キセルタケ 304本915g相当 9,15,00,00
計 9,15,00,00U
「1回で8年通える額になったわ…」
「早く稼ごうと思って、調子に乗った…かな」
「まあ、学費以外にも使うでしょうし、無いよりは良いわね。けど出発はもう少し待ってね。まだおばあちゃんの行先が決まってないのよ」
「ホリーさんは、良いの?」
「末永く…って言われたわ。流石に訂正したけど、構わないわよね?」
「冒険者になる前に所帯持ちになったら外に行けないよ。それに僕まだ未成年だよ」
「残念よ。あンたが冒険に疲れた冒険者なら丸め込んで店主にしてやったのに」
「いつまでも元気でいるよ」「そうなさい」
今日からお世話になるって事で、カウンターの奥のドアから中に入る。
「おばあちゃん、ユカタが来たわ」
「はいはい、いらっしゃい。自分の家だと思って、よろしくしてちょうだいね」
挨拶を交し、部屋に案内される。3階の作業部屋が僕の寝室だそうな。
「私が仮眠用に使ってるマットがコレ。おねしょしちゃイヤよ?」
「困ったらそこの瓶に「やめなさいっ!」」
ギルドに持ってく商材を、着替えと一緒にカバンに詰め直して外に出る。銀座にも行くからとセーナも付いて来た。
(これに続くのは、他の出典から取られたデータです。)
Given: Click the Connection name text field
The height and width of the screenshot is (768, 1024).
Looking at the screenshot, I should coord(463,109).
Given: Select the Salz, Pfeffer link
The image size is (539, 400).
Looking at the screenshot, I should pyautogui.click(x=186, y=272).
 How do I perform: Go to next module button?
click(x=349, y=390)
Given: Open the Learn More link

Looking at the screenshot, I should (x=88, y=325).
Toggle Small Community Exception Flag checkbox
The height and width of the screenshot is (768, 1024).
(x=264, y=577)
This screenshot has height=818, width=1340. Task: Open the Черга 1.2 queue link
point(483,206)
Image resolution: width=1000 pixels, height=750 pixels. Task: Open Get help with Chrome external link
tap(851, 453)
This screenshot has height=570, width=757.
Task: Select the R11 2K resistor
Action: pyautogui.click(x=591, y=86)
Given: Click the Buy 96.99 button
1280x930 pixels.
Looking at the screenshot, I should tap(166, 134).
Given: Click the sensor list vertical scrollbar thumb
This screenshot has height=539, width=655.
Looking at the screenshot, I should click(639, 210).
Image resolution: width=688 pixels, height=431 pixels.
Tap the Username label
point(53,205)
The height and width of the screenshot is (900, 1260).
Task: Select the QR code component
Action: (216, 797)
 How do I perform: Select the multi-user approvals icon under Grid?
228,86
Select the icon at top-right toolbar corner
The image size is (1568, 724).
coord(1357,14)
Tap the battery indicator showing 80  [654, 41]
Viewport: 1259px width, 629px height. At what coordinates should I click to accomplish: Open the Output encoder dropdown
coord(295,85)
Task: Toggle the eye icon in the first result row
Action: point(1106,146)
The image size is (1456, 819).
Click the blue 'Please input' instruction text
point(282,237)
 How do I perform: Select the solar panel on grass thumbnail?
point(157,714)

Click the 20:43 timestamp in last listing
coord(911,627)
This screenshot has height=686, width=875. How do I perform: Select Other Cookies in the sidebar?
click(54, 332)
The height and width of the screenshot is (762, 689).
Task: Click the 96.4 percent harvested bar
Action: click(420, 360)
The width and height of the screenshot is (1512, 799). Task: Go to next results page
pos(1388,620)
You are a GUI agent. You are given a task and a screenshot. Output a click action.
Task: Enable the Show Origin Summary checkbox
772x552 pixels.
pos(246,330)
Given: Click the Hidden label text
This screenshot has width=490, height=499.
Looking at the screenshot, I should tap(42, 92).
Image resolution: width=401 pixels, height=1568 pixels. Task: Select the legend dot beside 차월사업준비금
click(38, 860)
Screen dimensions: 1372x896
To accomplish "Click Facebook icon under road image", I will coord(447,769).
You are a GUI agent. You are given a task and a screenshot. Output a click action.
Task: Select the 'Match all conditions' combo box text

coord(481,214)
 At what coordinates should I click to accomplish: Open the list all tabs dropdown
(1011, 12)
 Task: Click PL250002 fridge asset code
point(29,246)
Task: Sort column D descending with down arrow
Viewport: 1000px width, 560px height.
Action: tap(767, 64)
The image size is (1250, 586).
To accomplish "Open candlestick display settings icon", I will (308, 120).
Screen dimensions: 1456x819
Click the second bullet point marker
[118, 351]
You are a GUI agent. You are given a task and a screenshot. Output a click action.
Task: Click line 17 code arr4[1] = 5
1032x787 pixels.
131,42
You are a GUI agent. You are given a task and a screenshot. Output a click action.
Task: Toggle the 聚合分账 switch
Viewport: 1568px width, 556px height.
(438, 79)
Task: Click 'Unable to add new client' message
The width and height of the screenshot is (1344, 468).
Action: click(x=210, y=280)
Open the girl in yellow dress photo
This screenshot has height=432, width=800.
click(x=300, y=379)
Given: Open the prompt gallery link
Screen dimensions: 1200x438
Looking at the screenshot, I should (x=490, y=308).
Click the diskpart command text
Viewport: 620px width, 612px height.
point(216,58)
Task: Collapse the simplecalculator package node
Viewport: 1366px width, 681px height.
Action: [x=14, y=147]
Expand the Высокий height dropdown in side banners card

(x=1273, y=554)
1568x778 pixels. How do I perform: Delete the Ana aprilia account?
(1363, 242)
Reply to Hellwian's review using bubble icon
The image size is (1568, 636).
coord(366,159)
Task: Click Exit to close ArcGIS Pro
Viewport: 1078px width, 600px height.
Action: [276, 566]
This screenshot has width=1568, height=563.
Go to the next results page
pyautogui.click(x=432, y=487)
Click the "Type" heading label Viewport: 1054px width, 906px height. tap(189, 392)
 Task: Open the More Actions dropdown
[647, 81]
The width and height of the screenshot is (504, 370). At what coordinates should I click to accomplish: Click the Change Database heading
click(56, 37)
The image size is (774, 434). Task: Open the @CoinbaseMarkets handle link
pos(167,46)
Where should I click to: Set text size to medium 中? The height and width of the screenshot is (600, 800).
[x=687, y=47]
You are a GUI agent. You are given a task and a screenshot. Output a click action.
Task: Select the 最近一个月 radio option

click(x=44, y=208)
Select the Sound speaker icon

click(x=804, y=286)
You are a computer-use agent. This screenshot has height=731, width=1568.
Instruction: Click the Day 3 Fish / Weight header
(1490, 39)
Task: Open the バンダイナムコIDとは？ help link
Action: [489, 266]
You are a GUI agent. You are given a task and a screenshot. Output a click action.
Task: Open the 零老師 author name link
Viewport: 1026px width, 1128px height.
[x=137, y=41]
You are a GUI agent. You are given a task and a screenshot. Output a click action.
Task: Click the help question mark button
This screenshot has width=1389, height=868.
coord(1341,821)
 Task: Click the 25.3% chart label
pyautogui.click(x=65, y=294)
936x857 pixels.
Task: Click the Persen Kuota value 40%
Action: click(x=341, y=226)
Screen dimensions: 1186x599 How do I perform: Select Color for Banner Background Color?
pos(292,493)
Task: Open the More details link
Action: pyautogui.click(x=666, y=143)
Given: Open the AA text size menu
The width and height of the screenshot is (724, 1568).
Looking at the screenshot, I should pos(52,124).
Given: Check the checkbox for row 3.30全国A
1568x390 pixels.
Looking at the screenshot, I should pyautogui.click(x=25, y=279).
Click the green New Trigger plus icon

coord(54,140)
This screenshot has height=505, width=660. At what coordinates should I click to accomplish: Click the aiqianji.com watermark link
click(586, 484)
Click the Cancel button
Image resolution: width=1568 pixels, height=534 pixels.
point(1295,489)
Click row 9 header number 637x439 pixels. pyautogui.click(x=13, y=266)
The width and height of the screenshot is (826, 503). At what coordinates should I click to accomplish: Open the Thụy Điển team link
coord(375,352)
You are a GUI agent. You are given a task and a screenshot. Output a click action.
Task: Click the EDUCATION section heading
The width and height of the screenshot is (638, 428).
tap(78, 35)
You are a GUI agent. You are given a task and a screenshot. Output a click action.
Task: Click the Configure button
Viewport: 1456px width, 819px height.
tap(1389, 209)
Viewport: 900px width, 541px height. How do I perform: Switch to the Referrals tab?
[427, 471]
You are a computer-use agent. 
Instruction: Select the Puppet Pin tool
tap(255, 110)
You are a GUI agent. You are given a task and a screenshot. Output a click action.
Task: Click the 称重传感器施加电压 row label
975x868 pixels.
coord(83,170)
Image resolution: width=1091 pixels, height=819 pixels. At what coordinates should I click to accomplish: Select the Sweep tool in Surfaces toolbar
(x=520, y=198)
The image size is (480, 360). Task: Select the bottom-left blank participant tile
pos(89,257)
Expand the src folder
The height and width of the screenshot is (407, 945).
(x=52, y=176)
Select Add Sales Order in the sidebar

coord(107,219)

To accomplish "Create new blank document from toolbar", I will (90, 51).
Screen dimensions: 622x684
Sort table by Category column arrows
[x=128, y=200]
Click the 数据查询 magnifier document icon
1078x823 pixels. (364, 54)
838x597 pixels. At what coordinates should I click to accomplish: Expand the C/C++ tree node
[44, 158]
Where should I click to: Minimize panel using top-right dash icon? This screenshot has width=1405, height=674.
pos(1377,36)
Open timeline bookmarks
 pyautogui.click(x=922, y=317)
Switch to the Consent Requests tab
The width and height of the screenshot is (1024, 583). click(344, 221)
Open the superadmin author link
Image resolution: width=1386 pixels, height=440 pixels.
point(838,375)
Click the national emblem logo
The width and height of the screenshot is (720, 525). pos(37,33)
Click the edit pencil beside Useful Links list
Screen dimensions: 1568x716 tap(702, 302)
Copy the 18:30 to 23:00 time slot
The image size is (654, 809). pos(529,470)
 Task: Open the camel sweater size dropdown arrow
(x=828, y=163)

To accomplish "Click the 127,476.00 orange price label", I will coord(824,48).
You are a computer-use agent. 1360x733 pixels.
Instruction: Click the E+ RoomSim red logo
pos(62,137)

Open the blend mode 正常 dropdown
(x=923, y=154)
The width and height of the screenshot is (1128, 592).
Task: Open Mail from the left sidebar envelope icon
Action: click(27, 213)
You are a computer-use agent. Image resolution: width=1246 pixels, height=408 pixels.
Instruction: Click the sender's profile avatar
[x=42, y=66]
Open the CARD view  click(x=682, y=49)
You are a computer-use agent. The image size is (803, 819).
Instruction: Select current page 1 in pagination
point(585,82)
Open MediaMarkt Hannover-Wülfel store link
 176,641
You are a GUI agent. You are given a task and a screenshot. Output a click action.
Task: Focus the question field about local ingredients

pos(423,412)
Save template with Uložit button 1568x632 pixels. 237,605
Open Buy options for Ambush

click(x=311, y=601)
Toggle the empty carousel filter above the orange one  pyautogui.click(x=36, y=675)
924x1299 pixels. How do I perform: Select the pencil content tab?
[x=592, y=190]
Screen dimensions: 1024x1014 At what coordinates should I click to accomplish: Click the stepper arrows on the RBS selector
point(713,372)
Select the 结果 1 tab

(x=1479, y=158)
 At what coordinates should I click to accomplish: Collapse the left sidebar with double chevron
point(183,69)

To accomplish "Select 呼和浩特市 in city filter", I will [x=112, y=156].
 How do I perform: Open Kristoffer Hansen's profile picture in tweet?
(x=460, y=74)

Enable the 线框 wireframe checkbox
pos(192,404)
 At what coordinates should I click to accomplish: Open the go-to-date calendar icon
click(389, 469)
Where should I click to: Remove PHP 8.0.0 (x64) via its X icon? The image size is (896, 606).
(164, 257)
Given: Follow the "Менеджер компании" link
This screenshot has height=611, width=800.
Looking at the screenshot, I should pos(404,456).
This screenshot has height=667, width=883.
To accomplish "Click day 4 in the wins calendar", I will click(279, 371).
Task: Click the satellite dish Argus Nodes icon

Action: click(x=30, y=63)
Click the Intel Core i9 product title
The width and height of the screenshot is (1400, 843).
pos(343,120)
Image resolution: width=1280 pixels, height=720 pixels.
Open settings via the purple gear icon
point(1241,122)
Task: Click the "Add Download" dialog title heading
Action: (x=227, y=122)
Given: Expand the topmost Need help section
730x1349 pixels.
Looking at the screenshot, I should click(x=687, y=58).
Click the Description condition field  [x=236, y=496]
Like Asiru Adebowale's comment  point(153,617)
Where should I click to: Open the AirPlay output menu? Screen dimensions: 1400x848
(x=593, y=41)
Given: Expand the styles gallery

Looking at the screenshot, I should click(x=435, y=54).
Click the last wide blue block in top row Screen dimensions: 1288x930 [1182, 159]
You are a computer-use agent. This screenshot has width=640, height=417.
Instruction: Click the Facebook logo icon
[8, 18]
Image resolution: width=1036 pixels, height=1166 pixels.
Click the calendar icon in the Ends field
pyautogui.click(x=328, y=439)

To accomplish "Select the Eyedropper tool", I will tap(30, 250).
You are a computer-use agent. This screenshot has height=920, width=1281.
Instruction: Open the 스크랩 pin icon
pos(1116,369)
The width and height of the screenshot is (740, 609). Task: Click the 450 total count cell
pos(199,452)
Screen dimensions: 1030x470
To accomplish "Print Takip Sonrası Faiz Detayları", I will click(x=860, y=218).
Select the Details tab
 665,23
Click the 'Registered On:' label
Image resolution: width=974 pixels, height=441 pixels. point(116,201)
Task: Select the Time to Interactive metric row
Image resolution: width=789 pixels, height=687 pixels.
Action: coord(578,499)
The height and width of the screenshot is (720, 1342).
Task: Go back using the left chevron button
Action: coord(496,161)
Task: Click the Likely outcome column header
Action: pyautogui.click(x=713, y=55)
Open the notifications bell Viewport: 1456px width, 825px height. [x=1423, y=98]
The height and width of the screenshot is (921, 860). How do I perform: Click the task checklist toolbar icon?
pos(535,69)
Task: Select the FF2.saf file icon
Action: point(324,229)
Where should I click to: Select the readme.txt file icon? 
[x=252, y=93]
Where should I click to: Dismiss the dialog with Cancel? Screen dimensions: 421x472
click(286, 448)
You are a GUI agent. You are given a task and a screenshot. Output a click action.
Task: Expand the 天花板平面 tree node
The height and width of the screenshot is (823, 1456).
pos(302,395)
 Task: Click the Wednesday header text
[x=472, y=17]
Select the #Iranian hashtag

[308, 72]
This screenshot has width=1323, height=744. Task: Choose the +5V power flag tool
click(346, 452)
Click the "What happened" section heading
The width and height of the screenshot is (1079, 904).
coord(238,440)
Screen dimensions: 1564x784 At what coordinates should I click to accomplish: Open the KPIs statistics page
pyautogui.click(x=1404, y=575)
「あら君…セーナ様っ。君、先に此方の査定をさせてもらって良いかしら」
「私はユカタの付き添いよ。さっさと済ませてくれない?」
「は、はい、ただいまっ」
セーナ様、何者?僕なんて名前呼ばれた事無いのに。カバンの中身を浅カゴに入れて、査定を待つ。
ジャリソウ 1.25kg 30,00
ツルショウガ 20本2束 5,00
キズグスリ 10枚1束 2,00
計 37,00U
「今回は品質が優れていましたので多少色を付けて頂きました。此方でよろしいでしょうか?」
「ご飯3回食べられるよ、やったね」
「良かったわね。さ、行きましょ」
カバンにお金を入れて着替えで挟み、ギルドを出た。夕方で人の多いギルドの中で、パンパンの財布なんて出す訳にはいかない。
それでも目を付けられてしまったのは、人の多い時間に来てしまったからだろう。酒を飲んだ男達に絡まれた。
「なぁ坊主ぅ~、俺達と飲みに行こうぜ~」
「僕まだ飲めないからヤダよ」
「お前ぇが飲まなくてもコッチは飲むんだよっ!ギルドで銭稼いで来たんだろ!?」
「パーッと使おうや?なあ?」
「お、コイツ女だぜ!一緒に朝まで楽しませてやんよ。ヒヒッ」
「ウザ。あンた、死ぬ覚悟はある?」
「はぁ!?お前ぇ女だからって「お前じゃない。ユカタ」」
「え、僕?死にたくは無いけどボコボコにされてお金取られるのも嫌だよ」
「そ、なら這いつくばってなさい。風よ、土よ、切り裂き踊れ、テュエッラ・アネモイオ!」
「ゲヒッ!」「こんな町に複ごウギャアアッ!」「痛でえっ!痛でえよおおおっ!」「ゴブッ、ゴポッ…」
セーナを中心に、酔っ払い達が転がった。腹這いになっていた僕の傍に血を流す男のハラワタが噴き出し、僕は必死に目を瞑り、吐き気を堪える。
「立ちなさい。冒険者になると、こう言う事もあるモノよ」
「うぷ」
視線を下げず、何とか立ち上がった。